[Dataset excerpts]
* * * * *
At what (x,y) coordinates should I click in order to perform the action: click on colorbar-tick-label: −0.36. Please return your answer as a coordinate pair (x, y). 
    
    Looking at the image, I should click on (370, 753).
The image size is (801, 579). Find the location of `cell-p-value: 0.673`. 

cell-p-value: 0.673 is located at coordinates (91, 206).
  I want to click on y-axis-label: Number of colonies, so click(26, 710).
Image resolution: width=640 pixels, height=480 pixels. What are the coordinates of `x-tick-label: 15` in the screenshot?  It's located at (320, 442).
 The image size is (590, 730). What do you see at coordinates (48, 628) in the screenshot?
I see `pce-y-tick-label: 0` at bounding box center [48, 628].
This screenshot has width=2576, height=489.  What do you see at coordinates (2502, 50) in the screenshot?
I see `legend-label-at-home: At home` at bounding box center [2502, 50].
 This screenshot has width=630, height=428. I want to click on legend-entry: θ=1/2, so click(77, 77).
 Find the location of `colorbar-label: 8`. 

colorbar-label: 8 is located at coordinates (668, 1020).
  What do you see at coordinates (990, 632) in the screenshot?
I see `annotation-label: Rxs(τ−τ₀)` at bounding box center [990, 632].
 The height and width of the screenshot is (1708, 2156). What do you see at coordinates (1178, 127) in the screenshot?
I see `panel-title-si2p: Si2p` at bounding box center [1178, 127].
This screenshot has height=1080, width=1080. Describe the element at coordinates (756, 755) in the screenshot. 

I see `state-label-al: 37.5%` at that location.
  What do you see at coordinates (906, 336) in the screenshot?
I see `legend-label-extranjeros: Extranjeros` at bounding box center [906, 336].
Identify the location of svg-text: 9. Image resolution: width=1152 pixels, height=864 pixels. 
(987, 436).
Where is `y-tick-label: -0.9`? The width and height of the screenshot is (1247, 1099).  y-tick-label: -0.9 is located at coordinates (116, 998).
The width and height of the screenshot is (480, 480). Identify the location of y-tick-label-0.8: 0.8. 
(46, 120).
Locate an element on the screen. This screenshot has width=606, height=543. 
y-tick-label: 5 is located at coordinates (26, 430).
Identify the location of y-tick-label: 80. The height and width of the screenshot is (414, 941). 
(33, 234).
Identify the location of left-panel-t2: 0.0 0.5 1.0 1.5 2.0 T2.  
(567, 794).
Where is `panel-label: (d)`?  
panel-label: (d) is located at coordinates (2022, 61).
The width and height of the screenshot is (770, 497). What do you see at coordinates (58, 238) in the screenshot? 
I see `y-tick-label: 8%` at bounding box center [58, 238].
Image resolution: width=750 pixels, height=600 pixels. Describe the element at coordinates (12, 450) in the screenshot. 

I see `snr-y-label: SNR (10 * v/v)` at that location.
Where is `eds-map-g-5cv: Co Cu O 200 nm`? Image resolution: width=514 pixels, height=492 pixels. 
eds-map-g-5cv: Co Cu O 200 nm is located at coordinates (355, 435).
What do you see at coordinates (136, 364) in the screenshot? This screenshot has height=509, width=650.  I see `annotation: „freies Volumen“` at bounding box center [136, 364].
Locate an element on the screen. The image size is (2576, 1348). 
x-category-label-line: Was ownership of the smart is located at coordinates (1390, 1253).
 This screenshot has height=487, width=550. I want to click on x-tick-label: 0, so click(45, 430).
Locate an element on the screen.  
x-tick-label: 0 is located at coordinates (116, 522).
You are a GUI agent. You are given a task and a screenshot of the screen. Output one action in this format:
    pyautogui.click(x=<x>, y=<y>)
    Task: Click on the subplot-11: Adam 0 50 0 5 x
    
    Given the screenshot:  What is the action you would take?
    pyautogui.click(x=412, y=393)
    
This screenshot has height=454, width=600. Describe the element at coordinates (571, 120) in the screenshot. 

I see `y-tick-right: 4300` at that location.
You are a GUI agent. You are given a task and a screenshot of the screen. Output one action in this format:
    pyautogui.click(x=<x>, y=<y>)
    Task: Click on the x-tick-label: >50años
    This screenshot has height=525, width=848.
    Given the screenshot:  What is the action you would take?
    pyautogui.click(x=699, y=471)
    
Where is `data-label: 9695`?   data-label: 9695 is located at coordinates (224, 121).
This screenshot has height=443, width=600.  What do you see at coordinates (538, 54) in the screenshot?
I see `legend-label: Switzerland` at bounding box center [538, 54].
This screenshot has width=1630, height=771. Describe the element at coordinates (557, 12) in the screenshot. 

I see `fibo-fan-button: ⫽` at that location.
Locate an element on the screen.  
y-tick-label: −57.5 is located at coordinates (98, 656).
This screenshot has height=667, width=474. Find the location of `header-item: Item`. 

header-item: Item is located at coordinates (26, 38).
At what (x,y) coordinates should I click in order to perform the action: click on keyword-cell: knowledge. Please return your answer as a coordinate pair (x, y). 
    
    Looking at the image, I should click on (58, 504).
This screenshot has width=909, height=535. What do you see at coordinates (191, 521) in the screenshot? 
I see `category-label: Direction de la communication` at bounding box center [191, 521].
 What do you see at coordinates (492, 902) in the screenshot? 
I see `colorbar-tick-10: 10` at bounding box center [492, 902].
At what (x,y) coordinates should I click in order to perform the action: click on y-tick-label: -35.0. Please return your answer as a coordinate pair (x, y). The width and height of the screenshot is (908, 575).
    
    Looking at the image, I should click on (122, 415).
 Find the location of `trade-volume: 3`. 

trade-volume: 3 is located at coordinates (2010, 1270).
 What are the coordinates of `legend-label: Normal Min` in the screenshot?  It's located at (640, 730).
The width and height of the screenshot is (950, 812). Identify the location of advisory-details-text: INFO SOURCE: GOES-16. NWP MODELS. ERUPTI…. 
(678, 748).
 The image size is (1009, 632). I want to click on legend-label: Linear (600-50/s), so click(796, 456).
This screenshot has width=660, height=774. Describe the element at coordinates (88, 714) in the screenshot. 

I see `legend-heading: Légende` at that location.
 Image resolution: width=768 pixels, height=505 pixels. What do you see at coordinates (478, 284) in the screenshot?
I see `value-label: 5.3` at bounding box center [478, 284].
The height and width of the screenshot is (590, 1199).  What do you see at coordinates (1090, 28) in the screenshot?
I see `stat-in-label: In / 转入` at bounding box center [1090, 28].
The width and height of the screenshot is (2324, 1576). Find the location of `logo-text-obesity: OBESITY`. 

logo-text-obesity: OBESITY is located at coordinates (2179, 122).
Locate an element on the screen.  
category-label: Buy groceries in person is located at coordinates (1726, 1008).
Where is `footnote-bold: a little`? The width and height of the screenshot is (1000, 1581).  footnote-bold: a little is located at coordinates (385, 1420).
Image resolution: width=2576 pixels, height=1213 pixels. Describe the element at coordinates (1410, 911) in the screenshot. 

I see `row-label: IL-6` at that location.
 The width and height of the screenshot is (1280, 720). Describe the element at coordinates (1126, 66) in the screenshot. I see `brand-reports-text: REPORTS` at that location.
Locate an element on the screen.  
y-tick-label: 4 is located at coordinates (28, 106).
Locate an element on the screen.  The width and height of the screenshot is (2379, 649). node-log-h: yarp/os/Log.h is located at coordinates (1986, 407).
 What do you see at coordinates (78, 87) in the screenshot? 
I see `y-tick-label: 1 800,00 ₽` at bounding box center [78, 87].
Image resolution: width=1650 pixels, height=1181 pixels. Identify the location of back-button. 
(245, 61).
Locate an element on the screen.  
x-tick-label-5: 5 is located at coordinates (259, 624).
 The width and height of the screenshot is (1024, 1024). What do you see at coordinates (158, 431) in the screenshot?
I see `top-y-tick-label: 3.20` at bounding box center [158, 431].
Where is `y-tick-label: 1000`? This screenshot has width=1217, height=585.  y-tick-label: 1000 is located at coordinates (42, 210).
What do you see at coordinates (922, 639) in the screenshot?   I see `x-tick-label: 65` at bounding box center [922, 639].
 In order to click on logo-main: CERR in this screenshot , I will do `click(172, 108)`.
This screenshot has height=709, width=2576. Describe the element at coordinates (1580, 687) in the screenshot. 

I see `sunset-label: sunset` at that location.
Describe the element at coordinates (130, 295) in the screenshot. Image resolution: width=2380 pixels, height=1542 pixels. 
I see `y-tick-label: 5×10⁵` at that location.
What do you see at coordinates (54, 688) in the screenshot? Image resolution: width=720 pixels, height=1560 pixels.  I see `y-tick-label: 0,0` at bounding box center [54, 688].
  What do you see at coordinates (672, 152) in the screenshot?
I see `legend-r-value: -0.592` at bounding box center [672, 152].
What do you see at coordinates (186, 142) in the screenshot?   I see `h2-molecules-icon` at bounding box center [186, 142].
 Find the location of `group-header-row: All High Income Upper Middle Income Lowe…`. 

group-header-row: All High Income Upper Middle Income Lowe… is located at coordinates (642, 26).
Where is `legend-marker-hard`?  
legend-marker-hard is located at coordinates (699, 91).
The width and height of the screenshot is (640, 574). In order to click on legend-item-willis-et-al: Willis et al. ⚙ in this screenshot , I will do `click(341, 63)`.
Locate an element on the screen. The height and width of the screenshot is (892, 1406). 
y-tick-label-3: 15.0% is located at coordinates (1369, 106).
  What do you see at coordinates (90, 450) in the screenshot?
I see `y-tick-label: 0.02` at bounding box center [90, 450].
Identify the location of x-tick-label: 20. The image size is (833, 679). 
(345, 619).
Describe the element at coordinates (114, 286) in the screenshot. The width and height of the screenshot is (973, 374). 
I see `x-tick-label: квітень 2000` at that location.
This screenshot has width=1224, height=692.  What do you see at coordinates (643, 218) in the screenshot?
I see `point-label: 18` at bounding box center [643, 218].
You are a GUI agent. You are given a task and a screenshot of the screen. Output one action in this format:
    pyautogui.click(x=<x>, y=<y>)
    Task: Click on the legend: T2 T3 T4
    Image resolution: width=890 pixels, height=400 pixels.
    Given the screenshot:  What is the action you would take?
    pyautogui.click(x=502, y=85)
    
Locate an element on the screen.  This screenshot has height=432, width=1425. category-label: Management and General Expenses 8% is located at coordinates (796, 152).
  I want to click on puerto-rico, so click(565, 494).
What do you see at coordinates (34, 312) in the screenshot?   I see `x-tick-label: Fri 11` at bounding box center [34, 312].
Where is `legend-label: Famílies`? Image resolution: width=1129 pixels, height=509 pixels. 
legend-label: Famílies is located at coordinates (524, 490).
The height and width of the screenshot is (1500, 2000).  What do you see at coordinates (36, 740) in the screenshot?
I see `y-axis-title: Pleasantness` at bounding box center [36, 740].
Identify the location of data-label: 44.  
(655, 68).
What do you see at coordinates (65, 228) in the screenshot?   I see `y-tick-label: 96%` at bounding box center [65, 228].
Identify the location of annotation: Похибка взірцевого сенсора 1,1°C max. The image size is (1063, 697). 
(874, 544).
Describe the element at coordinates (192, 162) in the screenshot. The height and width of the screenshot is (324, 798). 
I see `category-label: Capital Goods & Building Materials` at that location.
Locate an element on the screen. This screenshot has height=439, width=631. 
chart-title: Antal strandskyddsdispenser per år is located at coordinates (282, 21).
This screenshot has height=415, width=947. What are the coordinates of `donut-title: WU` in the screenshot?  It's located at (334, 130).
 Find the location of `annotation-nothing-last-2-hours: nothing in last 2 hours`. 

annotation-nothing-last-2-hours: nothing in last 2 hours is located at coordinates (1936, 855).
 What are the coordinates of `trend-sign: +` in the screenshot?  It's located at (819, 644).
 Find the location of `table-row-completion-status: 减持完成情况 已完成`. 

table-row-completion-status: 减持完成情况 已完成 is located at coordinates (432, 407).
* * * * *
**WHAT THE TASK ASKS**
Rewrite the items from the very first line up to and including the line with "center [48, 628].", changing "Image resolution" to "Screen resolution" and leaving everything else as it is.

**COMPLETED TASK**
At what (x,y) coordinates should I click in order to perform the action: click on colorbar-tick-label: −0.36. Please return your answer as a coordinate pair (x, y). 
    
    Looking at the image, I should click on (370, 753).
The image size is (801, 579). Find the location of `cell-p-value: 0.673`. 

cell-p-value: 0.673 is located at coordinates (91, 206).
  I want to click on y-axis-label: Number of colonies, so click(26, 710).
Screen resolution: width=640 pixels, height=480 pixels. What are the coordinates of `x-tick-label: 15` in the screenshot?  It's located at (320, 442).
 The image size is (590, 730). What do you see at coordinates (48, 628) in the screenshot?
I see `pce-y-tick-label: 0` at bounding box center [48, 628].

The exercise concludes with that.